No instructions about how to share the complaint with Congress were given until the delay made headlines.
This begs the questions:
- Why was Gabbard hiding the complaint from Congress if it was meritless? If she’s already been exonerated, she should have no concerns letting lawmakers review the document.
- And why, soon after the complaint was submitted, did Gabbard install an adviser, Dennis Kirk, in the watchdog’s office to report directly to her? (Johnson was later removed from the role of acting IG and has since been replaced by Gabbard’s former aide, Christopher Fox.)
These personnel maneuverings are not only suspicious, they are an obvious conflict of interest that may explain why it took so long for Congress to see the report.
Insufficient IC whistleblowers protections
The debacle underscores the precarious situation of intelligence community whistleblowers and contractors working with classified information.

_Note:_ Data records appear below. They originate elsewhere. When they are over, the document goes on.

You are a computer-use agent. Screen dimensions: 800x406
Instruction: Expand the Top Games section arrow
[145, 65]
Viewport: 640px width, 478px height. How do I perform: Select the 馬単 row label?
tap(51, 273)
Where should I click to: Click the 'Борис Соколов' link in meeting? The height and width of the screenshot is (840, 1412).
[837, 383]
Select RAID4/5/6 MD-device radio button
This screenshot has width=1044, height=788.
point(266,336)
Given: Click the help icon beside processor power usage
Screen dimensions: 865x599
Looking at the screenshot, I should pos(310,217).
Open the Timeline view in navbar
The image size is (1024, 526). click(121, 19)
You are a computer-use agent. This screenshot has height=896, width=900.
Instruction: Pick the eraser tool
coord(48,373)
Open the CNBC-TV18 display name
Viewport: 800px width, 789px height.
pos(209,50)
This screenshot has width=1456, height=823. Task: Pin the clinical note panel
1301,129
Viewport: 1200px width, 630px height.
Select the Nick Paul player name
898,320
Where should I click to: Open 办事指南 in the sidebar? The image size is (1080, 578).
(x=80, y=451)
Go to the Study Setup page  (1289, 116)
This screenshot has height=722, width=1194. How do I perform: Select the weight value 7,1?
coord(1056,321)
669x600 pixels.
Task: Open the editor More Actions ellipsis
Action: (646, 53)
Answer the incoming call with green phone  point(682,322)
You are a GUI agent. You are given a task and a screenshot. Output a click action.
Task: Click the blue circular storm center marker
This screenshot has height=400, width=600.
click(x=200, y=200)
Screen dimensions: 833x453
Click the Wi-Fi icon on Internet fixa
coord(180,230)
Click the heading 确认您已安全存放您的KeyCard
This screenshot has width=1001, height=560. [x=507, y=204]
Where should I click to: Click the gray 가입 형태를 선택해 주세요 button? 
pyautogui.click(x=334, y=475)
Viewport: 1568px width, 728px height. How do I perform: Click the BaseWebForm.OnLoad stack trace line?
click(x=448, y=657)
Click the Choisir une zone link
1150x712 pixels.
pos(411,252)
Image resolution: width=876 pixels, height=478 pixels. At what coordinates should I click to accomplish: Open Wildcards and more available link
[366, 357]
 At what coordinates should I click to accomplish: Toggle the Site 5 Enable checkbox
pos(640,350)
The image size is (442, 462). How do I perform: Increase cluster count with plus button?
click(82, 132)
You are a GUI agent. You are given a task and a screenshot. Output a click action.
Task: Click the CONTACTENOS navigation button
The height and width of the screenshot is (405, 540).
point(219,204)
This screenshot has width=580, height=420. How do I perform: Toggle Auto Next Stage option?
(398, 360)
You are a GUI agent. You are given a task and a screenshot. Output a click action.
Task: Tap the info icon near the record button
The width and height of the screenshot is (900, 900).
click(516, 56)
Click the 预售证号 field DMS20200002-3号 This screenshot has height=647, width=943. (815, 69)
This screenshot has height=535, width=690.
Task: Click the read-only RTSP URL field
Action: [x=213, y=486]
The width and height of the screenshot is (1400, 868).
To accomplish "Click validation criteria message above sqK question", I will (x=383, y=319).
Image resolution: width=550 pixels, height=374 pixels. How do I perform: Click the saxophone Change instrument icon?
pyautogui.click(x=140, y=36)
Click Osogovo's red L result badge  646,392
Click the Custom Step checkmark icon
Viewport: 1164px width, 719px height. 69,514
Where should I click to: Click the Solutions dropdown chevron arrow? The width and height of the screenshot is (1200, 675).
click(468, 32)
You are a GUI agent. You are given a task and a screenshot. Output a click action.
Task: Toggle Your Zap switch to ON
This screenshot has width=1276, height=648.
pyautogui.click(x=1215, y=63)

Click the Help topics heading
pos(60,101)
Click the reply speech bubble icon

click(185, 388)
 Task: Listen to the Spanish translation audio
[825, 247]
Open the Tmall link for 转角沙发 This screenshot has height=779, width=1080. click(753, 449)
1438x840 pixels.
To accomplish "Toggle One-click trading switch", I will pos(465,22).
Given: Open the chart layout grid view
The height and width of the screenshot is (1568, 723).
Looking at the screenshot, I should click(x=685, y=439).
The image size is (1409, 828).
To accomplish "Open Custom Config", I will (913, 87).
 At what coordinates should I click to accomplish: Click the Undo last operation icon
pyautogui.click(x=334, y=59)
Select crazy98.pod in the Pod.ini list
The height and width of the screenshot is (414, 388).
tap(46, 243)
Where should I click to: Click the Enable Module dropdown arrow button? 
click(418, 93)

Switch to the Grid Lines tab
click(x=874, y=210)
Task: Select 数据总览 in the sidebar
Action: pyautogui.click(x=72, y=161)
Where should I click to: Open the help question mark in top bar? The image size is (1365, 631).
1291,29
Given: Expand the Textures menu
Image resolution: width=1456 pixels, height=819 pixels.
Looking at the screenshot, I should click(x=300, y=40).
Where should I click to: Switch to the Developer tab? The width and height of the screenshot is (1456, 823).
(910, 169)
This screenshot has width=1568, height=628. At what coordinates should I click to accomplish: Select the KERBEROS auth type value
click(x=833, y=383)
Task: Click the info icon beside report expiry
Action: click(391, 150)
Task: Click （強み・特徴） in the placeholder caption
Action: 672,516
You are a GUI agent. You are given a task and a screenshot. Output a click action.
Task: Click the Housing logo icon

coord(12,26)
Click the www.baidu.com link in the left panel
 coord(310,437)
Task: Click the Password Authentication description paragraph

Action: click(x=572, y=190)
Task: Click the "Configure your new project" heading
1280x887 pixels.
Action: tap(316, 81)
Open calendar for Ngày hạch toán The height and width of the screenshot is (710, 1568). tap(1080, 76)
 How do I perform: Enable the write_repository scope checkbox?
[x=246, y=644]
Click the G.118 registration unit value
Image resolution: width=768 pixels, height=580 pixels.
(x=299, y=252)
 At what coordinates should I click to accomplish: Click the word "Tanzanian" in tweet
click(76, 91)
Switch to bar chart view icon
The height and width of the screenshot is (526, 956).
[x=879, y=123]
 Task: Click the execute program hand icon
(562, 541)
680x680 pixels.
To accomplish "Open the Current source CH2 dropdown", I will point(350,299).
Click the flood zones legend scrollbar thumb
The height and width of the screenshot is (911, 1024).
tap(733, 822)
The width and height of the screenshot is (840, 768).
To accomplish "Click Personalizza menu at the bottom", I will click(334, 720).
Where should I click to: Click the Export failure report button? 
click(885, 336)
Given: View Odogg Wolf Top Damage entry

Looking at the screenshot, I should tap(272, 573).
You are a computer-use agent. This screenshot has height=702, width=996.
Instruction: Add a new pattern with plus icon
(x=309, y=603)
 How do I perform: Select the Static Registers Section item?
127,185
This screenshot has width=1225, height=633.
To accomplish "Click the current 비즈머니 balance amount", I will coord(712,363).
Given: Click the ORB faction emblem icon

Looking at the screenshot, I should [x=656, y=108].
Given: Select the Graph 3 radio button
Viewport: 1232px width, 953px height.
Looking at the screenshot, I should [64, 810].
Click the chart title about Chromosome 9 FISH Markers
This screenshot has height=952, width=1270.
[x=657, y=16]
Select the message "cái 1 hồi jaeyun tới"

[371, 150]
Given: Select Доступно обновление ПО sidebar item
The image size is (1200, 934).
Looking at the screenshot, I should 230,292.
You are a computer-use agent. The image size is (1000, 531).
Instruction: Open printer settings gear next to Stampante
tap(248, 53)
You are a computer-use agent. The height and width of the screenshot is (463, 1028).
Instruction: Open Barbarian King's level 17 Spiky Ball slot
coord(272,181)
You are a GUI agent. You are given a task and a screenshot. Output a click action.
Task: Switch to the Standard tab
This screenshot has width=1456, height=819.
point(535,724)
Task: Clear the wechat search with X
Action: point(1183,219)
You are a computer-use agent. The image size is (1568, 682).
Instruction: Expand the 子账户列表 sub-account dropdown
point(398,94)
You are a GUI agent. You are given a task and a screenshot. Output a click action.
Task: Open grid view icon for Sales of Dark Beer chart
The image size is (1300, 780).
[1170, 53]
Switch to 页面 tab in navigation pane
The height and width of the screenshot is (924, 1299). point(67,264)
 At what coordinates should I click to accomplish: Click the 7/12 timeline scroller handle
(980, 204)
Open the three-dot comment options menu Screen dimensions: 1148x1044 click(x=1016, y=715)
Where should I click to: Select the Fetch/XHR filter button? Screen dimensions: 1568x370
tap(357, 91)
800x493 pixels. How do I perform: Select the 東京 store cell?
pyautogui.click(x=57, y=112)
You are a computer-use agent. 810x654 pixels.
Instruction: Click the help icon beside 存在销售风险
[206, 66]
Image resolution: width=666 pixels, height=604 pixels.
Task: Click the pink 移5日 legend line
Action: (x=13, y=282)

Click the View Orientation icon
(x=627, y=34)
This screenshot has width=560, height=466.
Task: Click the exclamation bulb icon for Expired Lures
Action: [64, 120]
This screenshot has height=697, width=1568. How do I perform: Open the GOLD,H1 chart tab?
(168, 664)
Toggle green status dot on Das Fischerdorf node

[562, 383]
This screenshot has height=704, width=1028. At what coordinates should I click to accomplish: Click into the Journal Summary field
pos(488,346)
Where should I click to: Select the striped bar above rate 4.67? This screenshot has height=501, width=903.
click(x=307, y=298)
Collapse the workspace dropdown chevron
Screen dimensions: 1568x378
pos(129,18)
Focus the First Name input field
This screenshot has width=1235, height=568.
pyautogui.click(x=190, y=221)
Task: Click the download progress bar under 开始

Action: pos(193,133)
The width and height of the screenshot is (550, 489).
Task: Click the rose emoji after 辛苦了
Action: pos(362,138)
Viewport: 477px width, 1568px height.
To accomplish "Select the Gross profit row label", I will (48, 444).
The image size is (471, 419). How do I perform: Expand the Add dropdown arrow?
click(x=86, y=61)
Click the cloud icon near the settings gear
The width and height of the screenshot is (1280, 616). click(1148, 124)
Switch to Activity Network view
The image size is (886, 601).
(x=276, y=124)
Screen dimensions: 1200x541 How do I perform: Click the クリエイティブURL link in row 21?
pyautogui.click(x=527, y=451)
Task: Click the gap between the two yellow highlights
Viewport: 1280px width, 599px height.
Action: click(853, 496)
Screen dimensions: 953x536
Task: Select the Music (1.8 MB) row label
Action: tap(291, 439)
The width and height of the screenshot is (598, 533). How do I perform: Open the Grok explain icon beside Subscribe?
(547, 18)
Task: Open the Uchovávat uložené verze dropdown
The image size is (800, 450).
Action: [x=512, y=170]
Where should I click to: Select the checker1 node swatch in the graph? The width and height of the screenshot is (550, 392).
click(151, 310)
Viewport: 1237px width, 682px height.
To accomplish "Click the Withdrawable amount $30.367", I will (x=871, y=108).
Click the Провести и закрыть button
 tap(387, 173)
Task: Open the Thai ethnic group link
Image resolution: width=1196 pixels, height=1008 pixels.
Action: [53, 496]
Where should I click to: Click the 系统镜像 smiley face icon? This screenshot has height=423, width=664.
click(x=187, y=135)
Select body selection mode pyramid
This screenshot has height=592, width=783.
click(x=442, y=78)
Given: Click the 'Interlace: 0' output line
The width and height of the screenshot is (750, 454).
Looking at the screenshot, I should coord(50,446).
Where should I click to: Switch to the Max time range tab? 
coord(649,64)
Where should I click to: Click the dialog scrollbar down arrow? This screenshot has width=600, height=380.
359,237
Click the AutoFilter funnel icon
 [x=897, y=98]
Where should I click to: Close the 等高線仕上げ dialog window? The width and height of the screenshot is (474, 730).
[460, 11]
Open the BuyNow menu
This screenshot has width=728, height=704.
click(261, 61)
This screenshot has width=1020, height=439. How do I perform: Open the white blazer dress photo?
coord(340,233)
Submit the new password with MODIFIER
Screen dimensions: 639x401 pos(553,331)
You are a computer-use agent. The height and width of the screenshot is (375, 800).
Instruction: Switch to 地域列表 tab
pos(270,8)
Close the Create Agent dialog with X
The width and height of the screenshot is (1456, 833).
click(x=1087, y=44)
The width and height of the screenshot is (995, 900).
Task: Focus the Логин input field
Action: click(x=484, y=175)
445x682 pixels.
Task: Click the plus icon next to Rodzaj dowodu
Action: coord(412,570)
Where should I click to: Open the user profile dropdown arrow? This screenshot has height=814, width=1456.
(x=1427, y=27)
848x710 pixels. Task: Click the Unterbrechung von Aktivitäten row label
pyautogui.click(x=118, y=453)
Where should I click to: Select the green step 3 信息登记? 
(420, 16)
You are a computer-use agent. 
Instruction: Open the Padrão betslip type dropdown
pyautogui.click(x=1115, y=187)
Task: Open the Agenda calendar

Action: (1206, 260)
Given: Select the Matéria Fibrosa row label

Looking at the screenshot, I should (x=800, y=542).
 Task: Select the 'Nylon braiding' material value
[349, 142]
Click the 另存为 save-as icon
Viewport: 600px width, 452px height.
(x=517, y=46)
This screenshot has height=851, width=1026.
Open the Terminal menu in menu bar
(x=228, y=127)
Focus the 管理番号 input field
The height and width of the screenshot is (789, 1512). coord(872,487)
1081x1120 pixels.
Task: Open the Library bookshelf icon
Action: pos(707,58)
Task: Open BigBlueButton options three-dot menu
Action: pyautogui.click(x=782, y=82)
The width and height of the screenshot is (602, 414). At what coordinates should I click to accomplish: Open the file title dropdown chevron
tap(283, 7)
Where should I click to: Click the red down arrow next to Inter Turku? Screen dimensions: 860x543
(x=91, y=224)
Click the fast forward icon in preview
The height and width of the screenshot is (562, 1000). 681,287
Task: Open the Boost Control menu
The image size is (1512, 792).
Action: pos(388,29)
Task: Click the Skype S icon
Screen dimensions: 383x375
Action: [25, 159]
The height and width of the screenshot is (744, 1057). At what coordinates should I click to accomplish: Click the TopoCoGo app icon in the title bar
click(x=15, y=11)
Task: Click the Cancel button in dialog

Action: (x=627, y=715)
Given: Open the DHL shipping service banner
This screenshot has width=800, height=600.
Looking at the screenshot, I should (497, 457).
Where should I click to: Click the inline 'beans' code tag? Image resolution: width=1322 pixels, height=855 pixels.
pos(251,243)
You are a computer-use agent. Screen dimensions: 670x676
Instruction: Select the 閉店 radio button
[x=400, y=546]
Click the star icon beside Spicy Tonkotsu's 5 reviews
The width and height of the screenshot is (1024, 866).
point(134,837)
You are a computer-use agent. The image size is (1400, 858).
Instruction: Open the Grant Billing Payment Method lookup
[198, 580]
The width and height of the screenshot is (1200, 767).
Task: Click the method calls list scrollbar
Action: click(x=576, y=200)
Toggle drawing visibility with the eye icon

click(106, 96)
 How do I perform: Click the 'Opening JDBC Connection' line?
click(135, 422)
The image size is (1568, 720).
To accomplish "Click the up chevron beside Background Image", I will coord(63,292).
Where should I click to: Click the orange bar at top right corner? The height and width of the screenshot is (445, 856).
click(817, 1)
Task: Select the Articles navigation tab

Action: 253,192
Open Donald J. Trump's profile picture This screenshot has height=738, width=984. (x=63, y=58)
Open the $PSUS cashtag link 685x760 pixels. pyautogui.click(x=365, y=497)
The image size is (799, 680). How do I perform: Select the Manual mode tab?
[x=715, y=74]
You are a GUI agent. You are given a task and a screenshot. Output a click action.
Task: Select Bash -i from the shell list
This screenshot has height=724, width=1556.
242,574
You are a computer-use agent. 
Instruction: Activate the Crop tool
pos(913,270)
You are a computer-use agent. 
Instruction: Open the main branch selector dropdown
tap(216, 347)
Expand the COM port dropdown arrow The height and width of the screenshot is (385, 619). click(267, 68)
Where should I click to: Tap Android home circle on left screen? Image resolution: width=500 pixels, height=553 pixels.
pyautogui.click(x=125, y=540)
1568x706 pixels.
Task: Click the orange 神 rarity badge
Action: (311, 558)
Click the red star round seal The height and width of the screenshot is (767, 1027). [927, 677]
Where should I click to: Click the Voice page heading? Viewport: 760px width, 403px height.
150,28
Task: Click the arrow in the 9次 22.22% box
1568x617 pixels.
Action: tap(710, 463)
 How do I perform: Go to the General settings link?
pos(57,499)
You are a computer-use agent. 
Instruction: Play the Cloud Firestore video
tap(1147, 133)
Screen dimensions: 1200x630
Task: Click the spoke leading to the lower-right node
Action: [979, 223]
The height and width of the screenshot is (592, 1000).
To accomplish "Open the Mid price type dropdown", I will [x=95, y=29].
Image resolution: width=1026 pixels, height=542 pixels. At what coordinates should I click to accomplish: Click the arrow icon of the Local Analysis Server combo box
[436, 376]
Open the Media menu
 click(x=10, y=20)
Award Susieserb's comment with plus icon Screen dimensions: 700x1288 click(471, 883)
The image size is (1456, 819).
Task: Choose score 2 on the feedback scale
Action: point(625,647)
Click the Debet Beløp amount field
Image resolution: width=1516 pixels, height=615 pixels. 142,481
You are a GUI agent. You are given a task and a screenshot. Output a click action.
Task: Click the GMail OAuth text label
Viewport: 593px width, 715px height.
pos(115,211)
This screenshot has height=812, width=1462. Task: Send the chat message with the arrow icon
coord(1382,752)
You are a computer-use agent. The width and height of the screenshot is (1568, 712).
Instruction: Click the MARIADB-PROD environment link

IC employees are exempt from the safeguards afforded by the Whistleblower Protection Act, which can, among other things, shield employees who share unclassified information with the press. This leaves intelligence community employees, who sometimes work exclusively with classified information, with limited options when reporting wrongdoing.
Currently, IC employees can either make disclosures to the head of their agency, or they can go to the inspector general of the intelligence community, who reports to the DNI. If they go outside official channels to share classified information, they may be subject to prosecution under the Espionage Act.
The entire system relies on trust and the credibility of the DNI.
She’s shown she has none.
What she does have, however, is hypocrisy in spades. Six years ago, as a representative in Congress, Gabbard introduced the Protect Brave Whistleblowers Act, which could have alleviated some of the very problems she is now worsening.
But since joining the Trump administration, Gabbard has embraced the administration’s whistleblower witch hunt with gusto.
Gabbard was never a true friend to whistleblowers. Moreover, she was never qualified to oversee the intelligence community, a fact she’s proved repeatedly since her confirmation.
If Congress wants to stop getting the runaround from her, it needs to expand whistleblower protections for IC whistleblowers — and push for a qualified DNI.